# [DATA TO USE]
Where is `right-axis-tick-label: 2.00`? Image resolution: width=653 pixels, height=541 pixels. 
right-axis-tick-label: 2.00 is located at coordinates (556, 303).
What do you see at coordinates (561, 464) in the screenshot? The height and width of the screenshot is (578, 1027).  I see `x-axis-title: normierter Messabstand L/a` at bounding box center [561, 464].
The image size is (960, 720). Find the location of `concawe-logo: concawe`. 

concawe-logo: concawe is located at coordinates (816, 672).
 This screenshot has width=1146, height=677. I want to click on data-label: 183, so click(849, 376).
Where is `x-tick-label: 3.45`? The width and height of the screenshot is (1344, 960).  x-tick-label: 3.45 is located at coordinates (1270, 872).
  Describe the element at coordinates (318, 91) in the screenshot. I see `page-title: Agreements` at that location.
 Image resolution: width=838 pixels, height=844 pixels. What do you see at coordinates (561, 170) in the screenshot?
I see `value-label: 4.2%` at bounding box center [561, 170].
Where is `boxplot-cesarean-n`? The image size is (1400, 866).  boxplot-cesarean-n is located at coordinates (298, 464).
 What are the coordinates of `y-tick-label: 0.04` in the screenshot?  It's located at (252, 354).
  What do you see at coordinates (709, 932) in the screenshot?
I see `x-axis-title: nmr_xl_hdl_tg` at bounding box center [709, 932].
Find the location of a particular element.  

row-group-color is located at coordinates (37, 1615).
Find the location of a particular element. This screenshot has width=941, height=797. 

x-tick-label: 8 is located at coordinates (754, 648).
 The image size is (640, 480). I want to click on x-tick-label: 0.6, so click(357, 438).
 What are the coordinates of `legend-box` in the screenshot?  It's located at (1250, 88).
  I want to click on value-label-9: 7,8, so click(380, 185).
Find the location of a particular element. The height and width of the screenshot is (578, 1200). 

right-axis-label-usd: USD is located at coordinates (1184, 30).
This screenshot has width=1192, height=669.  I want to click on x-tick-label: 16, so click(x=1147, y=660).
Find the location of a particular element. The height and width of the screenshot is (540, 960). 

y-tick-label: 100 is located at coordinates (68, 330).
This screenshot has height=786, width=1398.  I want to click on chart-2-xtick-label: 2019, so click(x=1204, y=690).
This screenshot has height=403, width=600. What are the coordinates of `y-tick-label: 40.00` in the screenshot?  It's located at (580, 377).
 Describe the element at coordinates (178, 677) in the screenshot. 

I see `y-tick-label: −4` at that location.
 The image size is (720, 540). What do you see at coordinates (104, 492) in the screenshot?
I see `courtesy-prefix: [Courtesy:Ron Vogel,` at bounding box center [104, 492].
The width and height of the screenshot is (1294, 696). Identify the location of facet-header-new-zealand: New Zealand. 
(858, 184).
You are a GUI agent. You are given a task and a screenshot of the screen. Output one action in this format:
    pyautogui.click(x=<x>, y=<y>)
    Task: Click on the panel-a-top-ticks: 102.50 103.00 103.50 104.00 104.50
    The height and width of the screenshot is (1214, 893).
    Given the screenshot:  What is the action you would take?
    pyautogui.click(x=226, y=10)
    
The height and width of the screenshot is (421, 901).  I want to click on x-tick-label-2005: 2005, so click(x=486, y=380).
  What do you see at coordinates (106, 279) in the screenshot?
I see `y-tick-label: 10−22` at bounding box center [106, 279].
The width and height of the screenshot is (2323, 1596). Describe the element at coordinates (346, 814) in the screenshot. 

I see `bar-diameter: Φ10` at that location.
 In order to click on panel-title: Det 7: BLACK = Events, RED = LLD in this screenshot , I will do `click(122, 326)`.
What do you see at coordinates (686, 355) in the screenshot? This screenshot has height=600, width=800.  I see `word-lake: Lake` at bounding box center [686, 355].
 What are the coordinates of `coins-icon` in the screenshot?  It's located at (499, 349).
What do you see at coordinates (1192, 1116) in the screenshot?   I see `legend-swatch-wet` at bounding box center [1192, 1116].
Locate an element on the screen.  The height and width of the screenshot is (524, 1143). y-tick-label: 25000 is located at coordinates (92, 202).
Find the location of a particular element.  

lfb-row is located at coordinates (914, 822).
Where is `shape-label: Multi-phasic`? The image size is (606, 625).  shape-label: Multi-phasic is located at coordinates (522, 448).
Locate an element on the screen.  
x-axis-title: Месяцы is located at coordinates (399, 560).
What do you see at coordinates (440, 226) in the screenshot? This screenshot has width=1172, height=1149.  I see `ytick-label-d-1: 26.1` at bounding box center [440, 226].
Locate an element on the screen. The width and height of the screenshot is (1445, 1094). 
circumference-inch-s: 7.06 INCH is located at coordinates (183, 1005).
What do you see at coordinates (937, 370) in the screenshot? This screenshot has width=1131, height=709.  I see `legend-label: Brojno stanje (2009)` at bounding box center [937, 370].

# [WHAT NEEDS TO BE DONE]
Reproduce all of the lines above verbatim, without any changes.

# [FINISHED TASK]
Where is `right-axis-tick-label: 2.00`? Image resolution: width=653 pixels, height=541 pixels. 
right-axis-tick-label: 2.00 is located at coordinates (556, 303).
What do you see at coordinates (561, 464) in the screenshot? The height and width of the screenshot is (578, 1027).  I see `x-axis-title: normierter Messabstand L/a` at bounding box center [561, 464].
The image size is (960, 720). Find the location of `concawe-logo: concawe`. 

concawe-logo: concawe is located at coordinates (816, 672).
 This screenshot has width=1146, height=677. I want to click on data-label: 183, so click(849, 376).
Where is `x-tick-label: 3.45`? The width and height of the screenshot is (1344, 960).  x-tick-label: 3.45 is located at coordinates (1270, 872).
  Describe the element at coordinates (318, 91) in the screenshot. I see `page-title: Agreements` at that location.
 Image resolution: width=838 pixels, height=844 pixels. What do you see at coordinates (561, 170) in the screenshot?
I see `value-label: 4.2%` at bounding box center [561, 170].
Where is `boxplot-cesarean-n`? The image size is (1400, 866).  boxplot-cesarean-n is located at coordinates (298, 464).
 What are the coordinates of `y-tick-label: 0.04` in the screenshot?  It's located at (252, 354).
  What do you see at coordinates (709, 932) in the screenshot?
I see `x-axis-title: nmr_xl_hdl_tg` at bounding box center [709, 932].
Find the location of a particular element.  

row-group-color is located at coordinates (37, 1615).
Find the location of a particular element. This screenshot has width=941, height=797. 

x-tick-label: 8 is located at coordinates (754, 648).
 The image size is (640, 480). I want to click on x-tick-label: 0.6, so click(357, 438).
 What are the coordinates of `legend-box` in the screenshot?  It's located at (1250, 88).
  I want to click on value-label-9: 7,8, so click(380, 185).
Find the location of a particular element. The height and width of the screenshot is (578, 1200). 

right-axis-label-usd: USD is located at coordinates (1184, 30).
This screenshot has width=1192, height=669.  I want to click on x-tick-label: 16, so click(x=1147, y=660).
Find the location of a particular element. The height and width of the screenshot is (540, 960). 

y-tick-label: 100 is located at coordinates (68, 330).
This screenshot has height=786, width=1398.  I want to click on chart-2-xtick-label: 2019, so click(x=1204, y=690).
This screenshot has height=403, width=600. What are the coordinates of `y-tick-label: 40.00` in the screenshot?  It's located at (580, 377).
 Describe the element at coordinates (178, 677) in the screenshot. 

I see `y-tick-label: −4` at that location.
 The image size is (720, 540). What do you see at coordinates (104, 492) in the screenshot?
I see `courtesy-prefix: [Courtesy:Ron Vogel,` at bounding box center [104, 492].
The width and height of the screenshot is (1294, 696). Identify the location of facet-header-new-zealand: New Zealand. 
(858, 184).
You are a GUI agent. You are given a task and a screenshot of the screen. Output one action in this format:
    pyautogui.click(x=<x>, y=<y>)
    Task: Click on the panel-a-top-ticks: 102.50 103.00 103.50 104.00 104.50
    The height and width of the screenshot is (1214, 893).
    Given the screenshot:  What is the action you would take?
    pyautogui.click(x=226, y=10)
    
The height and width of the screenshot is (421, 901).  I want to click on x-tick-label-2005: 2005, so click(x=486, y=380).
  What do you see at coordinates (106, 279) in the screenshot?
I see `y-tick-label: 10−22` at bounding box center [106, 279].
The width and height of the screenshot is (2323, 1596). Describe the element at coordinates (346, 814) in the screenshot. 

I see `bar-diameter: Φ10` at that location.
 In order to click on panel-title: Det 7: BLACK = Events, RED = LLD in this screenshot , I will do `click(122, 326)`.
What do you see at coordinates (686, 355) in the screenshot? This screenshot has height=600, width=800.  I see `word-lake: Lake` at bounding box center [686, 355].
 What are the coordinates of `coins-icon` in the screenshot?  It's located at (499, 349).
What do you see at coordinates (1192, 1116) in the screenshot?   I see `legend-swatch-wet` at bounding box center [1192, 1116].
Locate an element on the screen.  The height and width of the screenshot is (524, 1143). y-tick-label: 25000 is located at coordinates (92, 202).
Find the location of a particular element.  

lfb-row is located at coordinates (914, 822).
Where is `shape-label: Multi-phasic`? The image size is (606, 625).  shape-label: Multi-phasic is located at coordinates (522, 448).
Locate an element on the screen.  
x-axis-title: Месяцы is located at coordinates (399, 560).
What do you see at coordinates (440, 226) in the screenshot? This screenshot has width=1172, height=1149.  I see `ytick-label-d-1: 26.1` at bounding box center [440, 226].
Locate an element on the screen. The width and height of the screenshot is (1445, 1094). 
circumference-inch-s: 7.06 INCH is located at coordinates (183, 1005).
What do you see at coordinates (937, 370) in the screenshot? This screenshot has width=1131, height=709.  I see `legend-label: Brojno stanje (2009)` at bounding box center [937, 370].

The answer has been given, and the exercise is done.